**TASK REQUIREMENTS:** From the data that follows, print exactly the lines starting at the one containing "Image resolution: width=1143" and ending at the one containing "Open the settings"; include both of them and nothing more.
___ DATASET RECORDS
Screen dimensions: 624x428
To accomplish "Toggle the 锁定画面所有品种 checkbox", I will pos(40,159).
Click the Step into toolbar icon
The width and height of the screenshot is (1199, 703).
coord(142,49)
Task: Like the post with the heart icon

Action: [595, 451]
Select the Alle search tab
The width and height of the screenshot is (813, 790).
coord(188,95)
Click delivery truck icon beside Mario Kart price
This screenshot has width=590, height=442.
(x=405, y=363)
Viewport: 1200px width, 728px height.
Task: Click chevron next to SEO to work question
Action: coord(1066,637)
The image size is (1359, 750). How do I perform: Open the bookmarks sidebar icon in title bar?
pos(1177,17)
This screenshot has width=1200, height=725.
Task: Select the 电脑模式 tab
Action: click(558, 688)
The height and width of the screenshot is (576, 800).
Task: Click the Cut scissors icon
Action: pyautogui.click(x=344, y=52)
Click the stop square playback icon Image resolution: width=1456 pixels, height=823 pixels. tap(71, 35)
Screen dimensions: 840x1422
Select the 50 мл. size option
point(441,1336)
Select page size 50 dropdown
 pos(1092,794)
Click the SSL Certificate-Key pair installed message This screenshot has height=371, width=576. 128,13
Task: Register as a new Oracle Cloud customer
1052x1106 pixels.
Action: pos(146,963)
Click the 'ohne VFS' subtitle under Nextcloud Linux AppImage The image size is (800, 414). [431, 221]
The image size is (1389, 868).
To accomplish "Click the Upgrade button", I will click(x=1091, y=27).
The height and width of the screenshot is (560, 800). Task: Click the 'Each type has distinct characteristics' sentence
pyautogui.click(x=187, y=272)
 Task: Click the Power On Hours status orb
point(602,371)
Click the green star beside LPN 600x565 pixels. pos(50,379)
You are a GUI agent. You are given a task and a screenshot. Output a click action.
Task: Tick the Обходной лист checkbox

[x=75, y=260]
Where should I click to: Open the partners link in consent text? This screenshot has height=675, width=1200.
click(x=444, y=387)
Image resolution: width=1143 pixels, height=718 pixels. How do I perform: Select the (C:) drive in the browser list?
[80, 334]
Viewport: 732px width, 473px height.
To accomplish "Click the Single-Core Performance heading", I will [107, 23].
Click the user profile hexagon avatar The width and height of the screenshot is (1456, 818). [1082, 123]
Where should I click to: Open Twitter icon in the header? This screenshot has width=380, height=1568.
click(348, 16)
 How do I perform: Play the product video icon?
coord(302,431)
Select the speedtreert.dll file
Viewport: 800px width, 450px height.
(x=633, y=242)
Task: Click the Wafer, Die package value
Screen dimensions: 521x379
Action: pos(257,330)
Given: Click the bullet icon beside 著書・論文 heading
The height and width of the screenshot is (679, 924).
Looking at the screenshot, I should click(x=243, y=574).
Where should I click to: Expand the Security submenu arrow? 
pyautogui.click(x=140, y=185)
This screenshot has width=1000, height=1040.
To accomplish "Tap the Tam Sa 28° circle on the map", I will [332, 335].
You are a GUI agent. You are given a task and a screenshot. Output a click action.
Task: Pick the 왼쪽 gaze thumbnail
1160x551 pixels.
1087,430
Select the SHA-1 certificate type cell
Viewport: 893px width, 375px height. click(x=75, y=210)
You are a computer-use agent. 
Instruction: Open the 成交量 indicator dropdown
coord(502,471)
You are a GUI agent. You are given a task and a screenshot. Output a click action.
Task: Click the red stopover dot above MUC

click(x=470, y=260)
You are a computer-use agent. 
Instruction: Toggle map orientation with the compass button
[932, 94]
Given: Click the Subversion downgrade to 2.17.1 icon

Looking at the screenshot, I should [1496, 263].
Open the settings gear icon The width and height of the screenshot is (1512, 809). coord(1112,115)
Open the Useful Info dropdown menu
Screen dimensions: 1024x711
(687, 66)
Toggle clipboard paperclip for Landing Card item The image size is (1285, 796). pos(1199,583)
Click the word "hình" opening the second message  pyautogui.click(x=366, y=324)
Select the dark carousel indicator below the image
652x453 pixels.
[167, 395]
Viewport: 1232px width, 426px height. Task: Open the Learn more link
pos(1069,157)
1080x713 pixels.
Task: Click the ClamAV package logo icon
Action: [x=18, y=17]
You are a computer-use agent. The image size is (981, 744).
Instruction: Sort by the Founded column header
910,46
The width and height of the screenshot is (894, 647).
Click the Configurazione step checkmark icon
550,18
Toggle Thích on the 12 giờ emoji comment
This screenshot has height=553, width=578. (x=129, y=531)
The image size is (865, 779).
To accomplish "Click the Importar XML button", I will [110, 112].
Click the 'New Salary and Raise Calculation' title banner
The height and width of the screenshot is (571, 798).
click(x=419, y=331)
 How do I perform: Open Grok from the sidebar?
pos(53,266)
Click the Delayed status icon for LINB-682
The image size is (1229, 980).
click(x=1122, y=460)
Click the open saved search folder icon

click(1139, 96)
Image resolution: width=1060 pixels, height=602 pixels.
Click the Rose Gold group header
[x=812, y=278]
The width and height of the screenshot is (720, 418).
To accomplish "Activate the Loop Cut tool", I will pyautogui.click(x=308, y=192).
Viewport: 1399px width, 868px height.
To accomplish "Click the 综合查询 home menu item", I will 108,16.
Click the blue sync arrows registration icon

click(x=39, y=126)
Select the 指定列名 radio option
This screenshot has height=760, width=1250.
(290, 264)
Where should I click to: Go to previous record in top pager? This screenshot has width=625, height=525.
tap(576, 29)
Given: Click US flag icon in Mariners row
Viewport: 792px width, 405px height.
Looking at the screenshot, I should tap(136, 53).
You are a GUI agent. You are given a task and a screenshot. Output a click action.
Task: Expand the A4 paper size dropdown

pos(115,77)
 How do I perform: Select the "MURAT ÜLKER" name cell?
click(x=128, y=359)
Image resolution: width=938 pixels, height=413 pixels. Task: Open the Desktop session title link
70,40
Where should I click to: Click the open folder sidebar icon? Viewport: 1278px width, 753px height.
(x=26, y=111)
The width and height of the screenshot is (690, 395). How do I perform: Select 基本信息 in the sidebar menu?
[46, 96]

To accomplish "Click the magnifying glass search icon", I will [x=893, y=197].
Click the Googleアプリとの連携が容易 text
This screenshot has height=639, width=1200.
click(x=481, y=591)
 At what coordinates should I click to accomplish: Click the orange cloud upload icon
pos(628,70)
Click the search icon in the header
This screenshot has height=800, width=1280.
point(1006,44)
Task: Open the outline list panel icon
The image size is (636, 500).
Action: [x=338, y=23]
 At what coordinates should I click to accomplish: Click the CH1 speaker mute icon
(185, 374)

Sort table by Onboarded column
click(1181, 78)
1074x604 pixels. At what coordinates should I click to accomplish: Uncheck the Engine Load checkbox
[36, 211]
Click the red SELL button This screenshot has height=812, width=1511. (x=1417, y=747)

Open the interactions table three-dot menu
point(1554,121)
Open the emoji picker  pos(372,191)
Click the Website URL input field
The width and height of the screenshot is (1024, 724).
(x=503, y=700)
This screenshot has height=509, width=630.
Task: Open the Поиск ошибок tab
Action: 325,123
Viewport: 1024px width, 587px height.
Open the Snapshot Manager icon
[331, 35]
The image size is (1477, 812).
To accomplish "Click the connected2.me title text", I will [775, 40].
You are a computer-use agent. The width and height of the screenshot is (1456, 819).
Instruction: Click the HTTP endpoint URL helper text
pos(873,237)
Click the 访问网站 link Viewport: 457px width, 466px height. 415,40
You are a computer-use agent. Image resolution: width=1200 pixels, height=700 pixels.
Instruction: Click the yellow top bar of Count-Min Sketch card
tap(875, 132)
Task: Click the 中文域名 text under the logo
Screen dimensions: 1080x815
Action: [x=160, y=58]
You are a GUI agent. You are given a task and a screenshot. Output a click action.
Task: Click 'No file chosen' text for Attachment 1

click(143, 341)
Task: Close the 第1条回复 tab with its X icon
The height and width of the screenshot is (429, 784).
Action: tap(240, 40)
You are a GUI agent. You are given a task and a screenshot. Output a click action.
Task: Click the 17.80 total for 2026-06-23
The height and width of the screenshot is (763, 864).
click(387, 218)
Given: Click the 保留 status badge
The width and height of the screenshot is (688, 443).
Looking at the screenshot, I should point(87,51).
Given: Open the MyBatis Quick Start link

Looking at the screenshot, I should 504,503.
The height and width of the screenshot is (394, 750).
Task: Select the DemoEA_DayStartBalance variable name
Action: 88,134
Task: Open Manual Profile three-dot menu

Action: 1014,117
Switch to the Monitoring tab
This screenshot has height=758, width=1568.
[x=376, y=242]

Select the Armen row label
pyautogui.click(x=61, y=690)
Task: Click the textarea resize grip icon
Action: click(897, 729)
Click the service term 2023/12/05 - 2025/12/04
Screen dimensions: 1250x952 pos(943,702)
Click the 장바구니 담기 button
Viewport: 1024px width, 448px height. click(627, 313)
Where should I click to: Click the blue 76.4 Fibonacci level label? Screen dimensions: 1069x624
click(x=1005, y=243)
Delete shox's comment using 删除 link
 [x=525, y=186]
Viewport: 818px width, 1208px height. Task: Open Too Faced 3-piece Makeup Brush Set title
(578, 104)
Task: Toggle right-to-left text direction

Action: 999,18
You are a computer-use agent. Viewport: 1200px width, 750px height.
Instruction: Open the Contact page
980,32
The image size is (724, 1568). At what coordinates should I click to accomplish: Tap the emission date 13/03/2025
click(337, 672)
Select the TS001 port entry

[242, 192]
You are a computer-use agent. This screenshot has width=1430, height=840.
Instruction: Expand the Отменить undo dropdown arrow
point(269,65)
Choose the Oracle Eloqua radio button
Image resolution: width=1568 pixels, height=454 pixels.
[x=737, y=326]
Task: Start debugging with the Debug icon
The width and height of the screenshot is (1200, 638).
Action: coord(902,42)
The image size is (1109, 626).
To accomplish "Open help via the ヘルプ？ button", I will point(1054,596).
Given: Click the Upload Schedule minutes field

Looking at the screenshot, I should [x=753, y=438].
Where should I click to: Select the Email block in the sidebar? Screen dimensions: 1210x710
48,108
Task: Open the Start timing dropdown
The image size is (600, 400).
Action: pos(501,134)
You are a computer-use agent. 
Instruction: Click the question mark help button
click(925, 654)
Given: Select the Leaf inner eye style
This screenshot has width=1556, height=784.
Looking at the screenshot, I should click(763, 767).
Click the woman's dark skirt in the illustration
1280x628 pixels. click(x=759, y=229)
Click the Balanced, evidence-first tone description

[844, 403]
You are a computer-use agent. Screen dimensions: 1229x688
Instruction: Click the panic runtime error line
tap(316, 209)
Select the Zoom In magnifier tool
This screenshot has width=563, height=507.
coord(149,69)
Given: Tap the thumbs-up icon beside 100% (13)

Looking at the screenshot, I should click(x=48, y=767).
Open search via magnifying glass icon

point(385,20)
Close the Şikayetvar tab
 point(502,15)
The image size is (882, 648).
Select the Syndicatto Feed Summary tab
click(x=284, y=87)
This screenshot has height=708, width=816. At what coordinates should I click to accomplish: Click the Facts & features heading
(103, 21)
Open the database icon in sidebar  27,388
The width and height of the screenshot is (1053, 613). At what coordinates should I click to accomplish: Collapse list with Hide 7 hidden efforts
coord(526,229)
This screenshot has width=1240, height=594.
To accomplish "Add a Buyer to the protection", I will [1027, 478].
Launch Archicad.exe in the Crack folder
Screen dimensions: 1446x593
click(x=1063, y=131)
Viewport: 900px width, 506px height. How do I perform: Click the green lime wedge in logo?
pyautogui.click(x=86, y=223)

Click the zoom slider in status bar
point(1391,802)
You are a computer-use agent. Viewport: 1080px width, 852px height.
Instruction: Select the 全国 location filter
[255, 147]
______
**RESULT:**
Image resolution: width=1143 pixels, height=718 pixels. How do I perform: Select the (C:) drive in the browser list?
[80, 334]
Viewport: 732px width, 473px height.
To accomplish "Click the Single-Core Performance heading", I will [107, 23].
Click the user profile hexagon avatar The width and height of the screenshot is (1456, 818). [1082, 123]
Where should I click to: Open Twitter icon in the header? This screenshot has width=380, height=1568.
click(348, 16)
 How do I perform: Play the product video icon?
coord(302,431)
Select the speedtreert.dll file
Viewport: 800px width, 450px height.
(x=633, y=242)
Task: Click the Wafer, Die package value
Screen dimensions: 521x379
Action: pos(257,330)
Given: Click the bullet icon beside 著書・論文 heading
The height and width of the screenshot is (679, 924).
Looking at the screenshot, I should click(x=243, y=574).
Where should I click to: Expand the Security submenu arrow? 
pyautogui.click(x=140, y=185)
This screenshot has width=1000, height=1040.
To accomplish "Tap the Tam Sa 28° circle on the map", I will [332, 335].
You are a GUI agent. You are given a task and a screenshot. Output a click action.
Task: Pick the 왼쪽 gaze thumbnail
1160x551 pixels.
1087,430
Select the SHA-1 certificate type cell
Viewport: 893px width, 375px height. click(x=75, y=210)
You are a computer-use agent. 
Instruction: Open the 成交量 indicator dropdown
coord(502,471)
You are a GUI agent. You are given a task and a screenshot. Output a click action.
Task: Click the red stopover dot above MUC

click(x=470, y=260)
You are a computer-use agent. 
Instruction: Toggle map orientation with the compass button
[932, 94]
Given: Click the Subversion downgrade to 2.17.1 icon

Looking at the screenshot, I should [1496, 263].
Open the settings gear icon The width and height of the screenshot is (1512, 809). coord(1112,115)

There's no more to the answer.